Half-light hung in the sky. It was tinged with the threat of deeper blue from far above, but the sky had not darkened beyond this all night and would not do so now that morning was here.

Far beneath this aching royal blue, two points of amber light stood in the bleak. A great lodge built from pine wood and bone, smattered with lanterns to draw in any beast that had need of it. The gouges of its construction were still visible in the gaps in nearby conifer woods, swathes of forest felled and turned to pillars and beams in this worthy bid to fend off the talons of forever-winter.

A hundred strides or so from the lodge, a great pile of sodden ashes and thoroughly charred wood, wrapped in fifty paces of well-trodden snow. Deep in the ashes, if a beast cared to look close enough, there was still evidence of the four bodies burned there the previous night. Far up in the clouds, every wolf who had been at the pyre would insist, the four dead now sang with their ancestors.

In the half-light, a group of beasts worked in an Ice Walker bay, moving cargo between wagons until of the four in the bay, three were empty and one was carefully, densely packed half-full of the bundles of frozen meat that the ice-walkers had brought back this strange, cut-short hunting season.

The beasts trudged back into the lodge, drying their footpaws on beds of fabric scattered around a small inner chamber before pushing through into the lodge proper, a great wooden place of warmth and light, filled with the quiet murmured words of tired beasts acclimatising themselves to a new day and the expectation of long hard work to come.

One table of beasts held a different tone to the others. Beasts gave it just a slightly wider berth as they milled from food to drink to go and put together their gear for the work ahead. Four wolves sat at this table. Two had alphasign daubed into their forehead fur, one white and one brown. A third wolf was a lighter brown with a deep and unyielding scowl, and the fourth was clad in the carved bone armor worn by Kastor's Knights in the North. The other three beasts were markedly smaller. A skunk, black and white coat jarring against every other colour in the building. A fisher, stocky and sour of countenance, also in a Knight's bone armor. And in the same armor a tundra hare of the great family, mopping up the last of her soup with a scrap of flatbread as the others talked.

"I don't know what to tell you," Marrow shrugged. "Tusktaker had just found out that he was no more, that his daughter was to grow up without him. Never met a spirit that didn't cry, in a situation like that. Wouldn't you?"

"Never." The brown alpha rumbled out. "Tears are not for Walkers. I will not take a Kufka who has cried since coming of age."

"Agreed. Not Jhoti, and none of us." Ferro, the light brown wolf without alphasign and without armor, crossed his forepaws. "When a wolf passes, we burn the body and let the wind have the ashes.
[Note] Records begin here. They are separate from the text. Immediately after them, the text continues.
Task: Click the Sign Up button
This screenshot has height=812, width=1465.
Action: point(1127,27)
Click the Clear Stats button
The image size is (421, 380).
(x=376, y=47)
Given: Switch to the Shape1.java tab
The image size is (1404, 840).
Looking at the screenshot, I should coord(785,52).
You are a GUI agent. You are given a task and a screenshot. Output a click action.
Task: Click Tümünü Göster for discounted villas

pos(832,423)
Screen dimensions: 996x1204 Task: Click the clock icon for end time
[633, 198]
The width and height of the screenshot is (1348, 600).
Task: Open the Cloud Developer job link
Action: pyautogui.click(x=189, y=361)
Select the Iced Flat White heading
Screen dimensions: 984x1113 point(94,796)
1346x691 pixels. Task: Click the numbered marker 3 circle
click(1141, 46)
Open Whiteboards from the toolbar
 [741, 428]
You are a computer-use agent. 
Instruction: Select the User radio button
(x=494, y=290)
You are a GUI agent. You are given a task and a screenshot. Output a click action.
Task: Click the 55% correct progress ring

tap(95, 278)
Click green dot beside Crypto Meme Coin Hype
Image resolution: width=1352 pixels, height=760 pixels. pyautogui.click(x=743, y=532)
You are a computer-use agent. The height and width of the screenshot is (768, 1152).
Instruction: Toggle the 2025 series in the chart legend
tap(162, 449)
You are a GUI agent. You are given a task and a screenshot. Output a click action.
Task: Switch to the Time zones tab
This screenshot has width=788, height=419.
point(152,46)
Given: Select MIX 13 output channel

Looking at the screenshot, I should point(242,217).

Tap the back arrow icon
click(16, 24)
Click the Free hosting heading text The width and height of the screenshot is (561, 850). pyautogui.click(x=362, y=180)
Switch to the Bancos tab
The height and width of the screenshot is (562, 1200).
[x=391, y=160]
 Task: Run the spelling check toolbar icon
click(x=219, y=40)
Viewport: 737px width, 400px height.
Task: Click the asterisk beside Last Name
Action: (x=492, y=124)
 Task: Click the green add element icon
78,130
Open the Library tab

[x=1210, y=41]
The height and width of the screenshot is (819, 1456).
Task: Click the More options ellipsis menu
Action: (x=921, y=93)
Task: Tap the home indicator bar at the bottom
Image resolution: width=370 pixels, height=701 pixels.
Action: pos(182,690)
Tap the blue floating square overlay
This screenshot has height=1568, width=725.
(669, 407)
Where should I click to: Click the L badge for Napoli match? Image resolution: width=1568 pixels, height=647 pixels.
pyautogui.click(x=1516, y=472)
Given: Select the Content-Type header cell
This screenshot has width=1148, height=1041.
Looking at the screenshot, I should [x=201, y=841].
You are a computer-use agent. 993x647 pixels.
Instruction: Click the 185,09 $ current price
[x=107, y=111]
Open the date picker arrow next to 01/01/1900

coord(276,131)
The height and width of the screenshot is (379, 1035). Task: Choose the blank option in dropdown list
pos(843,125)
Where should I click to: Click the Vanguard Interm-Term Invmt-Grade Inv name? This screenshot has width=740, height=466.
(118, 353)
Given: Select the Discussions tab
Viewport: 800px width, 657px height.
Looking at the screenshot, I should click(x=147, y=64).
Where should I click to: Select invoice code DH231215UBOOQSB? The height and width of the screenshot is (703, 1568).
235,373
We move on."

The wolf in armor, Ruka, nodded and rumbled out his agreement. "Before I got stupid and headstrong and left the Interlopers, I understood this as well. With all your scents and powders? I am quite certain you imagined it, dancer."

"Hold, Ruka." Koga placed a small paw on Ruka's vambrace. "Remember. He walks, we guard. That's all."

The skunk scowled. "I know what I saw."

"I am surrounded," A low growl eased out under Ruka's voice, "by brothers I have not tussled with in seasons, and you expect me to speak in platitudes."

"Yes." Koga's voice hardened. "I do. These duties were yours to choose, and you chose them."

Silence roared.

Ruka's hackles went down.

An ugly laugh sounded from a corner of the lodge. It was cut short by a glare from Bahto, but Ruka had already stood from his seat and stormed away.

"When I was still travelling with the family," The tundra hare finally spoke, "We would spend a couple of summer weeks camped in the woodlands east of here. Most times, we shared the space with wolves."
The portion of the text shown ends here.